» Text to read:

- Born: Mary Freman (Freeman) c. 3 October 1677 Aspenden, Hertfordshire, England
- Died: July 1741
- Notable works: Unpublished historical chronicle
- Spouse: Charles Caesar ​(m. 1702)​
- Relatives: Ralph Freman (1627–1714) (father) Ralph Freman (1666–1742) (brother)

= Mary Caesar =

English writer and Jacobite activist

Mary Caesar (c. 3 October 1677 – July 1741), born Mary Freman, (Note: Or 'Freeman'.) was an English writer and Jacobite activist. Her only known work, unpublished in her lifetime, chronicles the early 18th century from a Jacobite perspective.

== Life ==
Caesar was the daughter of Elizabeth Aubrey (1643–1720) and Ralph Freman (1627–1714), an MP for Hertfordshire and landowner, whom she regarded as 'Perfect in Every Virtue'. Her brother, also named Ralph and also at one point an MP for Hertfordshire, met with substantially less approbation from Caesar when he declared his support for the Hanoverian line.

Caesar married Charles Caesar (1673–1741), a Tory MP and fellow Jacobite, on 14 November 1702. She later worked as his election agent. They had four children, one of whom predeceased them in 1740.

She was a correspondent of Alexander Pope, from approximately 1723; Jonathan Swift; and Charles Jervas. She championed the poetry of Matthew Prior and arranged for financial support for his work and that of Pope, particularly his translation of the Odyssey.

» Given entries:

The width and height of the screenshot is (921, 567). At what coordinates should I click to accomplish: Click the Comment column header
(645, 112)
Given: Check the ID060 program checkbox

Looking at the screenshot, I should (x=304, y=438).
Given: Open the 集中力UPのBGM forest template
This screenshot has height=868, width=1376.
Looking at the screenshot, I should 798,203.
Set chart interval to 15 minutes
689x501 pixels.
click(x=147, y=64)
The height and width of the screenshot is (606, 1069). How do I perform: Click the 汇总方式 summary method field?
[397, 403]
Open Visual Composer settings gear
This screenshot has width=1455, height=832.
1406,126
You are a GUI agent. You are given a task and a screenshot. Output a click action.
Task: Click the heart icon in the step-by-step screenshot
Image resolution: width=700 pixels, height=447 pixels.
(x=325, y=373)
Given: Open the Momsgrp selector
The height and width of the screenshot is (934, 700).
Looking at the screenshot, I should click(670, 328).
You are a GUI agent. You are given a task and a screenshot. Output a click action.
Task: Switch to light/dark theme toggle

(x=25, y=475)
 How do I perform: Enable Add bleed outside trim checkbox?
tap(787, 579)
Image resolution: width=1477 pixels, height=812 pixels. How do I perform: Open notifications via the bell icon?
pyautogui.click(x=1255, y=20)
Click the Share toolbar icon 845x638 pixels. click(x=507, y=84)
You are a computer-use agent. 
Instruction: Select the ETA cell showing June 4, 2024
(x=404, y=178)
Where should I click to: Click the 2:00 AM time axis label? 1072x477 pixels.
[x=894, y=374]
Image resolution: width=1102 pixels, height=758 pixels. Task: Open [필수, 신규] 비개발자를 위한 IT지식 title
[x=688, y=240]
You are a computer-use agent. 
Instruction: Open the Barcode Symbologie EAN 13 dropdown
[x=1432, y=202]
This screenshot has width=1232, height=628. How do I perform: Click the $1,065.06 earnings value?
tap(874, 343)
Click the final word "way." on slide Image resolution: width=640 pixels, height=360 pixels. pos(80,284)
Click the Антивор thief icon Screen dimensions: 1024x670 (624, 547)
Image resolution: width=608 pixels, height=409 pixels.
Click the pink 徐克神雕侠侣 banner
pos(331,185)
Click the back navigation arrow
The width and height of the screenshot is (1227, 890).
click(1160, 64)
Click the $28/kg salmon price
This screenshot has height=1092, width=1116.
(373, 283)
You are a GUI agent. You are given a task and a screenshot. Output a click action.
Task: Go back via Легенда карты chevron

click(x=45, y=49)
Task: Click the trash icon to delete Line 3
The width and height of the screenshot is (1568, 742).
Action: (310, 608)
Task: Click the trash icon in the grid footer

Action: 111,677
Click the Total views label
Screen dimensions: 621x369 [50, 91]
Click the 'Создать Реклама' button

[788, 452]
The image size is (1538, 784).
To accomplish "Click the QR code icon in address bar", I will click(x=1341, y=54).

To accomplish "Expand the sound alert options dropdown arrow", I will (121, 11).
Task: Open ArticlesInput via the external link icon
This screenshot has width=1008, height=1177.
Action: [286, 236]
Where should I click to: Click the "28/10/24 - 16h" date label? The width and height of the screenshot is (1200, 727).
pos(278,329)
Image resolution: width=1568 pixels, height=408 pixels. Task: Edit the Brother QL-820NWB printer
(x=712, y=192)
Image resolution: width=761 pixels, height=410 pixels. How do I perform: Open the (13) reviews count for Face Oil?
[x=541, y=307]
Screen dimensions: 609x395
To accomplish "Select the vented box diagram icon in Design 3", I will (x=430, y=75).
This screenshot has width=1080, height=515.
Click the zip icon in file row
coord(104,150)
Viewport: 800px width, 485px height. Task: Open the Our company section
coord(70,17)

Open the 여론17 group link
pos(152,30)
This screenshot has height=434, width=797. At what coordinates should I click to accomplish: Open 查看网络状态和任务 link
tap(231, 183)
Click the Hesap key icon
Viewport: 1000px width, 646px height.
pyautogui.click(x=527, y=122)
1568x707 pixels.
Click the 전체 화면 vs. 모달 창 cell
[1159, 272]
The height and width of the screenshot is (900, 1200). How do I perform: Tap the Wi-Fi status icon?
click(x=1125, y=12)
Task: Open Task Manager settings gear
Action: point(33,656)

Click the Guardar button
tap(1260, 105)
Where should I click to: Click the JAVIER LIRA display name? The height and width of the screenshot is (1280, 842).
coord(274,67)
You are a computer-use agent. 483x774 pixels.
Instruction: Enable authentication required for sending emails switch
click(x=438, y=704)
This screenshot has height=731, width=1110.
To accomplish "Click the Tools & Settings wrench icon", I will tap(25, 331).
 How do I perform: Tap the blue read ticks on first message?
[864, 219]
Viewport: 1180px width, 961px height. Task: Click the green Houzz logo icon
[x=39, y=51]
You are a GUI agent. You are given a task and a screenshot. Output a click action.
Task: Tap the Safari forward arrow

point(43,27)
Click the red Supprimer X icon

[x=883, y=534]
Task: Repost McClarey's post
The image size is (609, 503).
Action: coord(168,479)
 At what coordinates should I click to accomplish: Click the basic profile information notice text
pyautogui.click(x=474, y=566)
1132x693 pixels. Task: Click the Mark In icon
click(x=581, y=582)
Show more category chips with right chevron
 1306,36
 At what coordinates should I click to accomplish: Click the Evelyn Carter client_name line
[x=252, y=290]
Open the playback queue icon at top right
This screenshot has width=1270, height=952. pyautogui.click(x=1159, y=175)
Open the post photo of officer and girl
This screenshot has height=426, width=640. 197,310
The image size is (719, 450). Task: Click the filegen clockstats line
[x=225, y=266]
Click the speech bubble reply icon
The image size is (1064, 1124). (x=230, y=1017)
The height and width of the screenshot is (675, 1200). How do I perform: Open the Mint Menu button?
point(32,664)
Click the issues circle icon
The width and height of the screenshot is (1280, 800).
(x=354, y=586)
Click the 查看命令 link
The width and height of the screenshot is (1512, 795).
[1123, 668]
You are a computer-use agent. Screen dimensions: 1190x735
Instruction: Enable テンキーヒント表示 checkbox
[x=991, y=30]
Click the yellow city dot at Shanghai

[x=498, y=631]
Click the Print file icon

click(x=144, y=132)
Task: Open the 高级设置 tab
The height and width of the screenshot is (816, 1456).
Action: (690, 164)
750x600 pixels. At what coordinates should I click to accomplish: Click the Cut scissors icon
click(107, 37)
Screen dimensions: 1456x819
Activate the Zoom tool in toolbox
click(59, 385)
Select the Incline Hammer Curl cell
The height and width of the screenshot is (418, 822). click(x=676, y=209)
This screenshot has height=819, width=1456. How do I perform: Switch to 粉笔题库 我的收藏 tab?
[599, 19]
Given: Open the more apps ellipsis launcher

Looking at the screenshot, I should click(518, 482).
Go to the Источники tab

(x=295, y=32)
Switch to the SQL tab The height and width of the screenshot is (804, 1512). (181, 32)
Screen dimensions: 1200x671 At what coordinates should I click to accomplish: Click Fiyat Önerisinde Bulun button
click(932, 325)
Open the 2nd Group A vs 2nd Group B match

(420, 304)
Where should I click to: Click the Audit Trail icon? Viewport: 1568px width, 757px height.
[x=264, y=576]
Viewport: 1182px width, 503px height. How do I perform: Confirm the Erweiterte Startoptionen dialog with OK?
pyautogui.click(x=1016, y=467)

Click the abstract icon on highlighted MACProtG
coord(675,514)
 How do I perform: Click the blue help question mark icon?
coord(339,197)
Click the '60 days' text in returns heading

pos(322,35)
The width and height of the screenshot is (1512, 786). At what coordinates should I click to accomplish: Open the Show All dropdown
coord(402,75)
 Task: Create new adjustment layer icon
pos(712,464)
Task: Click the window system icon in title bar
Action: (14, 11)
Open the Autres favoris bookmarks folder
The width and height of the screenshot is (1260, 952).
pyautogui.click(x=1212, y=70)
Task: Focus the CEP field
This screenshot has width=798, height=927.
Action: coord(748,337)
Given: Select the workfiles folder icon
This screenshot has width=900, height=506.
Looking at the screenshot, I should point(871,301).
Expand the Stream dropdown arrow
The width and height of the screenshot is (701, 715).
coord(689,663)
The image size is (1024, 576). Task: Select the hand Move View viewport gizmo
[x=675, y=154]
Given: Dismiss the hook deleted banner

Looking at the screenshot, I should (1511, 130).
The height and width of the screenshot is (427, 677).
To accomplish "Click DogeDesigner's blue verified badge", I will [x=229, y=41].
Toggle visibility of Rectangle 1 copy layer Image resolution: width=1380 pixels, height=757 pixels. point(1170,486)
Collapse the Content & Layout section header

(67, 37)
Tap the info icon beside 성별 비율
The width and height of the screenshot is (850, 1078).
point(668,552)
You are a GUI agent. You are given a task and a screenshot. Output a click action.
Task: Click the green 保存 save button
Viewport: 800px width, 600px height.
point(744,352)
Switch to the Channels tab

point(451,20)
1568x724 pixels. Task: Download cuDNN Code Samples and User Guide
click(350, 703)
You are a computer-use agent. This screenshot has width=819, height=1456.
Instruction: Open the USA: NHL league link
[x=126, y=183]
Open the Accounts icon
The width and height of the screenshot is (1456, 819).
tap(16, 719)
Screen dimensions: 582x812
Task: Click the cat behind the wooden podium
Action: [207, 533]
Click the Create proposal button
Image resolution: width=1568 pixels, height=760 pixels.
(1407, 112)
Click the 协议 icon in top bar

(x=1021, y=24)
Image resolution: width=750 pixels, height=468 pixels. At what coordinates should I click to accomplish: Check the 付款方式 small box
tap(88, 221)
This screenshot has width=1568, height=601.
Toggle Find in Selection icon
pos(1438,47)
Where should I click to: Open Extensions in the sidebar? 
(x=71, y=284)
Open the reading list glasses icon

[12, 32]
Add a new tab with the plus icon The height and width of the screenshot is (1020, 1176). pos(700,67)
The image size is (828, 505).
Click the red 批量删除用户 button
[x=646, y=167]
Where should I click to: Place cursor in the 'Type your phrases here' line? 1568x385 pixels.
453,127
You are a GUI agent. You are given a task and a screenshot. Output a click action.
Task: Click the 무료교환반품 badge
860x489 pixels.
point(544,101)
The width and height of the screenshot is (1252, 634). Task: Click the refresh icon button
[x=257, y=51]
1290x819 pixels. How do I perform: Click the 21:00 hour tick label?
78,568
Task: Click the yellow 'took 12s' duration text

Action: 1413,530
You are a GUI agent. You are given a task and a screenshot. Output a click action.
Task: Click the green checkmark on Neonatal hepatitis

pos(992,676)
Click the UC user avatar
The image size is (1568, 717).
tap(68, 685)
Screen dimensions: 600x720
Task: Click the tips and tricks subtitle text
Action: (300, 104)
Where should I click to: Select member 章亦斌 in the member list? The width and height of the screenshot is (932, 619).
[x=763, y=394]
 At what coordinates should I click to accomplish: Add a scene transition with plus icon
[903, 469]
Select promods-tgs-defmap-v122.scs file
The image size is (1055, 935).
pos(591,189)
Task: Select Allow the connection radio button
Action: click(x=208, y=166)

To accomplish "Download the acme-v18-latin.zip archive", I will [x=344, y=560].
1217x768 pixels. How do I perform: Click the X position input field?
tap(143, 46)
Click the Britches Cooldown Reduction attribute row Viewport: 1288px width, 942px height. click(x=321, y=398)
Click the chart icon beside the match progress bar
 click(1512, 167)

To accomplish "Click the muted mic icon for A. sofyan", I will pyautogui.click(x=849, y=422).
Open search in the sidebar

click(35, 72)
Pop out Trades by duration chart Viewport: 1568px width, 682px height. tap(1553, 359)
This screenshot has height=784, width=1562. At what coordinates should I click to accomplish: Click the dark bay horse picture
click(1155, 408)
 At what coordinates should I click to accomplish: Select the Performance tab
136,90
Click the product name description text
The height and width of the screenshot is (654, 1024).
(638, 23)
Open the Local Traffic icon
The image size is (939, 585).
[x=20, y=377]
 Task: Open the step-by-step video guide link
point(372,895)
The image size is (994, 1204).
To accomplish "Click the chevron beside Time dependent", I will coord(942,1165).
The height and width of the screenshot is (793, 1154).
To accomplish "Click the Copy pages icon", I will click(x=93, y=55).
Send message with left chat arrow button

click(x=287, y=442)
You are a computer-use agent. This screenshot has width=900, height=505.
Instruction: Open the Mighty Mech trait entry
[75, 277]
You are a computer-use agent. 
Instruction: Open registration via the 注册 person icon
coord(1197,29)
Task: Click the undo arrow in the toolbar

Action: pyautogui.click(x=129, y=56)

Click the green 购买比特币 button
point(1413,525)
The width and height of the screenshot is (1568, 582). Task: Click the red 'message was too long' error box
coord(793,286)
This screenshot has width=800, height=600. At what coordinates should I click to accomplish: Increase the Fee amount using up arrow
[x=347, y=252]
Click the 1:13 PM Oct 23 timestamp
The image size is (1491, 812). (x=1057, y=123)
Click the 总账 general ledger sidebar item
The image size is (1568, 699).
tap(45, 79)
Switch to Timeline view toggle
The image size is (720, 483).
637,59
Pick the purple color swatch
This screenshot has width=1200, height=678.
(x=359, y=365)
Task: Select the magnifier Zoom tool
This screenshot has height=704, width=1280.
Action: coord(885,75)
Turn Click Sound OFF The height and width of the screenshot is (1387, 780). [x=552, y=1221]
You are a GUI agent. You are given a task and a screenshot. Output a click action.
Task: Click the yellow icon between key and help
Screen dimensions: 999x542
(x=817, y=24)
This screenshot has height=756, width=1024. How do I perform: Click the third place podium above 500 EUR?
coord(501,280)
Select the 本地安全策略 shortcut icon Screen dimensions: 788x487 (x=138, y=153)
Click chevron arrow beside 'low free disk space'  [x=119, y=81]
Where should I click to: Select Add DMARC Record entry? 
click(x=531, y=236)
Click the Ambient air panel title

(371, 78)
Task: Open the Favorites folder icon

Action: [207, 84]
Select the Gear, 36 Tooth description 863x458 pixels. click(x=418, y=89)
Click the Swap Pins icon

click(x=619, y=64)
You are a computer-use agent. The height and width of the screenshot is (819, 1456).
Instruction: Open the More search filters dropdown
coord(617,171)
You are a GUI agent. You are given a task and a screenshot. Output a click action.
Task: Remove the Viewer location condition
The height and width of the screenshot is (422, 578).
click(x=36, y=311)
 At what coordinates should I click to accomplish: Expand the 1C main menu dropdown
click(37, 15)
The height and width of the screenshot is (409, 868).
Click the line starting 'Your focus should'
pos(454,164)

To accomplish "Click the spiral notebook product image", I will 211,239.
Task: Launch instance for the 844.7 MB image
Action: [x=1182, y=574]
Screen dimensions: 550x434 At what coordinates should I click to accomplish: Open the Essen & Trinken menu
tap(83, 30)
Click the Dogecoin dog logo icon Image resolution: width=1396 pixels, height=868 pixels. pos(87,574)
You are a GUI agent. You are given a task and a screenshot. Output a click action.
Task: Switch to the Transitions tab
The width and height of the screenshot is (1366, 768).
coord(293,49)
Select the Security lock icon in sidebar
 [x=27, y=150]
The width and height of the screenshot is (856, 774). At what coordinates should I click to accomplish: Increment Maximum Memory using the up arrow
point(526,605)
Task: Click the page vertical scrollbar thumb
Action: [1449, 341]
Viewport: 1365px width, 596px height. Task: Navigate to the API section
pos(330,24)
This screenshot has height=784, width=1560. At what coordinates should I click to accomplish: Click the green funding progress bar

» What to work on: Please retype the passage from the Mary Caesar biography, starting with "She was a correspondent" and going on through "of the Odyssey.". The items have nothing to do with this.

» Result of this exercise:
She was a correspondent of Alexander Pope, from approximately 1723; Jonathan Swift; and Charles Jervas. She championed the poetry of Matthew Prior and arranged for financial support for his work and that of Pope, particularly his translation of the Odyssey.